__Exercise instructions__:
Take the records below from their first line to the line with "Screen dimensions: 1062x543", and restate those lines word for word.

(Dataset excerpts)
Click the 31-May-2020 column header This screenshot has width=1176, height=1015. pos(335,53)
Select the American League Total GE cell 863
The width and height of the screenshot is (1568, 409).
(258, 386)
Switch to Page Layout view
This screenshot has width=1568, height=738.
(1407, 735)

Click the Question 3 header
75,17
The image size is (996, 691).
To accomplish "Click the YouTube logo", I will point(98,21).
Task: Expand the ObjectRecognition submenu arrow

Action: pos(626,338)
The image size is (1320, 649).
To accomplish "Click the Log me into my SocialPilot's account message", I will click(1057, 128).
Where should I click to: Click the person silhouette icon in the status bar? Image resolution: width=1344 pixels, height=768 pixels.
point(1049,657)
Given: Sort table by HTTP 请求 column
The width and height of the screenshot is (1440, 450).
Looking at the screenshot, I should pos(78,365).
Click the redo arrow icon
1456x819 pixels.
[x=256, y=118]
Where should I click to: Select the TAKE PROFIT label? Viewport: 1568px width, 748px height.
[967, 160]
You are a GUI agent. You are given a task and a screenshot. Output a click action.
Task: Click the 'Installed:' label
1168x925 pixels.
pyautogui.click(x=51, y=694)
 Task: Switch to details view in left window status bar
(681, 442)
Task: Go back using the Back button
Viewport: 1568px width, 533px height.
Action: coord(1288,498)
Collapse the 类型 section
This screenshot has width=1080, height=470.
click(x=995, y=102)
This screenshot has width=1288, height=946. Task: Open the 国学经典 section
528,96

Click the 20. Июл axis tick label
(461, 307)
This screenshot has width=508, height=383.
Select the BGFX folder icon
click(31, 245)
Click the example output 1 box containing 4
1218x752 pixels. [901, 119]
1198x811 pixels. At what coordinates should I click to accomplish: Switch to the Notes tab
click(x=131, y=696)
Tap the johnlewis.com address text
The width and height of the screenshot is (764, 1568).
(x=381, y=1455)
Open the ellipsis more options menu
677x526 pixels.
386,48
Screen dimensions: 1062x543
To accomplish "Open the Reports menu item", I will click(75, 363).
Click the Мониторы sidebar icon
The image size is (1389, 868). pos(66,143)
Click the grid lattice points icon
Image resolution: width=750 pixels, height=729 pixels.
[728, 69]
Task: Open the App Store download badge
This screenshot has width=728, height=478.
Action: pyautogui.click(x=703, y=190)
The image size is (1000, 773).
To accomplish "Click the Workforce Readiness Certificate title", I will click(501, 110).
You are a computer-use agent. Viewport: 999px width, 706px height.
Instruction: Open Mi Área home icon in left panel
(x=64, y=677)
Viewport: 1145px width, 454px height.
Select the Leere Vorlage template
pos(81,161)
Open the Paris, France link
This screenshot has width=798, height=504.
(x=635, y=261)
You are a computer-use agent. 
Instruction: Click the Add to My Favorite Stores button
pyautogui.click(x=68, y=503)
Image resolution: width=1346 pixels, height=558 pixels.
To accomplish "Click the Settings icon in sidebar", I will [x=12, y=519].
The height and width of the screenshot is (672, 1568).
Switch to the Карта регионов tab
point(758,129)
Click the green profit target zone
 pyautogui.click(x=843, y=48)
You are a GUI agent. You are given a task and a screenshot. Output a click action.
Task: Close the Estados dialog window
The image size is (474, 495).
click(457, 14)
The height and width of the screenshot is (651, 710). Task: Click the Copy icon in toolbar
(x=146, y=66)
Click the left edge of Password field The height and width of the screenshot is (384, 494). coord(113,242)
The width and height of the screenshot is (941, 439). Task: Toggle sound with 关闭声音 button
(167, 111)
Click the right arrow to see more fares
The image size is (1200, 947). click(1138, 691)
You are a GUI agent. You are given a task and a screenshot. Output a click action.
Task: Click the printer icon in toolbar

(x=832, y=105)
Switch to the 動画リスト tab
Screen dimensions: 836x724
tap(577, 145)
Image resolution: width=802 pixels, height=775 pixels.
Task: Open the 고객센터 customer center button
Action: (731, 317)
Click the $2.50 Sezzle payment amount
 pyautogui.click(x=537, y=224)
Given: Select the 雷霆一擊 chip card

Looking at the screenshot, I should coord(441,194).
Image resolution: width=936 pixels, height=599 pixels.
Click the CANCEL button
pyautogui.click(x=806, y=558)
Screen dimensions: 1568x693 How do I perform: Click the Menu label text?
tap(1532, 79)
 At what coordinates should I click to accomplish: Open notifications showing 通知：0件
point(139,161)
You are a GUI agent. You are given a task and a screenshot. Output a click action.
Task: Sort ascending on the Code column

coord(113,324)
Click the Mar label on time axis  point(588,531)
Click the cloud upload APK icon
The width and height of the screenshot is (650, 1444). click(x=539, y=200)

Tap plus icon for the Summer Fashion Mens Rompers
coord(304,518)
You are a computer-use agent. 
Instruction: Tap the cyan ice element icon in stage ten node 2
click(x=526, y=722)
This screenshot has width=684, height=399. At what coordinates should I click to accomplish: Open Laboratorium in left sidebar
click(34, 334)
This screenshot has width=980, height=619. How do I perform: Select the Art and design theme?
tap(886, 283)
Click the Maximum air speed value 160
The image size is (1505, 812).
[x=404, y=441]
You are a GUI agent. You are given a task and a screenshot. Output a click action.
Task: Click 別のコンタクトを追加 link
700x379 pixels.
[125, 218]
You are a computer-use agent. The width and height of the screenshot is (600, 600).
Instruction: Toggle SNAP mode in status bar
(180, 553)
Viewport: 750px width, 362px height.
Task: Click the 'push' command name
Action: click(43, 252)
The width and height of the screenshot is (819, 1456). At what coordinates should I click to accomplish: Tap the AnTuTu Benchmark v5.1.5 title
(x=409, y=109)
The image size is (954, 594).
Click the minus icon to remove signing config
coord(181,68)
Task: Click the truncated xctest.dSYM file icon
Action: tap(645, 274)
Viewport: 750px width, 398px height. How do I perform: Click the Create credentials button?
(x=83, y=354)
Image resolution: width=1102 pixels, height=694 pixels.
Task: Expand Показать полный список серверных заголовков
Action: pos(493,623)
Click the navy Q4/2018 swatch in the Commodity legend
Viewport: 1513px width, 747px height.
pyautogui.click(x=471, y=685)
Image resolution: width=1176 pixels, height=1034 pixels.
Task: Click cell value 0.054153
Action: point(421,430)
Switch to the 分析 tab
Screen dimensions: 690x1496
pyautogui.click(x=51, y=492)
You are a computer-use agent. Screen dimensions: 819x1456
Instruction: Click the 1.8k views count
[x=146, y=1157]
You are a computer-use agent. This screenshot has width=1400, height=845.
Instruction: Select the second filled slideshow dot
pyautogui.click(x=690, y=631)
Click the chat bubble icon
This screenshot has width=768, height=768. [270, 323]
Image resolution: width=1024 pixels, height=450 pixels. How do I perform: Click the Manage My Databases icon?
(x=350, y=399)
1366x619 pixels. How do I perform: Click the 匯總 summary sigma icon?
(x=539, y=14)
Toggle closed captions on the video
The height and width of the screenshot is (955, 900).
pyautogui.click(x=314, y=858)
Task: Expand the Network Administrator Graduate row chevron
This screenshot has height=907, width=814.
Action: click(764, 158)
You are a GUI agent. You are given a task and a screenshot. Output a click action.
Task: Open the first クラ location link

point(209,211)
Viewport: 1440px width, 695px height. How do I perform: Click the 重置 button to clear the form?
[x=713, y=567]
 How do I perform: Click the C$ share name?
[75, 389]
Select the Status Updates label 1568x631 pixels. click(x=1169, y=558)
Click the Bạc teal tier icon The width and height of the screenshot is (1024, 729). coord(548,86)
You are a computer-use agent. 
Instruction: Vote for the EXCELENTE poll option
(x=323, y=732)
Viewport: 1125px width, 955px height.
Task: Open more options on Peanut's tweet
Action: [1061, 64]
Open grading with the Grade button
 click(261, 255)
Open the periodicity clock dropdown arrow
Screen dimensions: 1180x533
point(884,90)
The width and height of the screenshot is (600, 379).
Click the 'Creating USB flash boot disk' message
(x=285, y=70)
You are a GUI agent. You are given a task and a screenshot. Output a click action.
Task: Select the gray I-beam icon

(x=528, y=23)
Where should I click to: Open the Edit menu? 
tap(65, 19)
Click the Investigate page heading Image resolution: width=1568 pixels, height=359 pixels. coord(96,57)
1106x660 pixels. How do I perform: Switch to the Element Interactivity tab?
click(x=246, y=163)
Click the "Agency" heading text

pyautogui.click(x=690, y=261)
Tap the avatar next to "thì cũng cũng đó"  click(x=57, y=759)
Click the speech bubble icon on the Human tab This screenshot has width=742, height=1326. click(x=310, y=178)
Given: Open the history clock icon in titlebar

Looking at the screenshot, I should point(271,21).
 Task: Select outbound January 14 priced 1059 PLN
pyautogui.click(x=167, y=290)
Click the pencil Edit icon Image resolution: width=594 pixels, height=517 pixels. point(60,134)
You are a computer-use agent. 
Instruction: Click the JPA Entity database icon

__Result of the task__:
Click the 31-May-2020 column header This screenshot has width=1176, height=1015. pos(335,53)
Select the American League Total GE cell 863
The width and height of the screenshot is (1568, 409).
(258, 386)
Switch to Page Layout view
This screenshot has width=1568, height=738.
(1407, 735)

Click the Question 3 header
75,17
The image size is (996, 691).
To accomplish "Click the YouTube logo", I will point(98,21).
Task: Expand the ObjectRecognition submenu arrow

Action: pos(626,338)
The image size is (1320, 649).
To accomplish "Click the Log me into my SocialPilot's account message", I will click(1057, 128).
Where should I click to: Click the person silhouette icon in the status bar? Image resolution: width=1344 pixels, height=768 pixels.
point(1049,657)
Given: Sort table by HTTP 请求 column
The width and height of the screenshot is (1440, 450).
Looking at the screenshot, I should pos(78,365).
Click the redo arrow icon
1456x819 pixels.
[x=256, y=118]
Where should I click to: Select the TAKE PROFIT label? Viewport: 1568px width, 748px height.
[967, 160]
You are a GUI agent. You are given a task and a screenshot. Output a click action.
Task: Click the 'Installed:' label
1168x925 pixels.
pyautogui.click(x=51, y=694)
 Task: Switch to details view in left window status bar
(681, 442)
Task: Go back using the Back button
Viewport: 1568px width, 533px height.
Action: coord(1288,498)
Collapse the 类型 section
This screenshot has width=1080, height=470.
click(x=995, y=102)
This screenshot has width=1288, height=946. Task: Open the 国学经典 section
528,96

Click the 20. Июл axis tick label
(461, 307)
This screenshot has width=508, height=383.
Select the BGFX folder icon
click(31, 245)
Click the example output 1 box containing 4
1218x752 pixels. [901, 119]
1198x811 pixels. At what coordinates should I click to accomplish: Switch to the Notes tab
click(x=131, y=696)
Tap the johnlewis.com address text
The width and height of the screenshot is (764, 1568).
(x=381, y=1455)
Open the ellipsis more options menu
677x526 pixels.
386,48
Screen dimensions: 1062x543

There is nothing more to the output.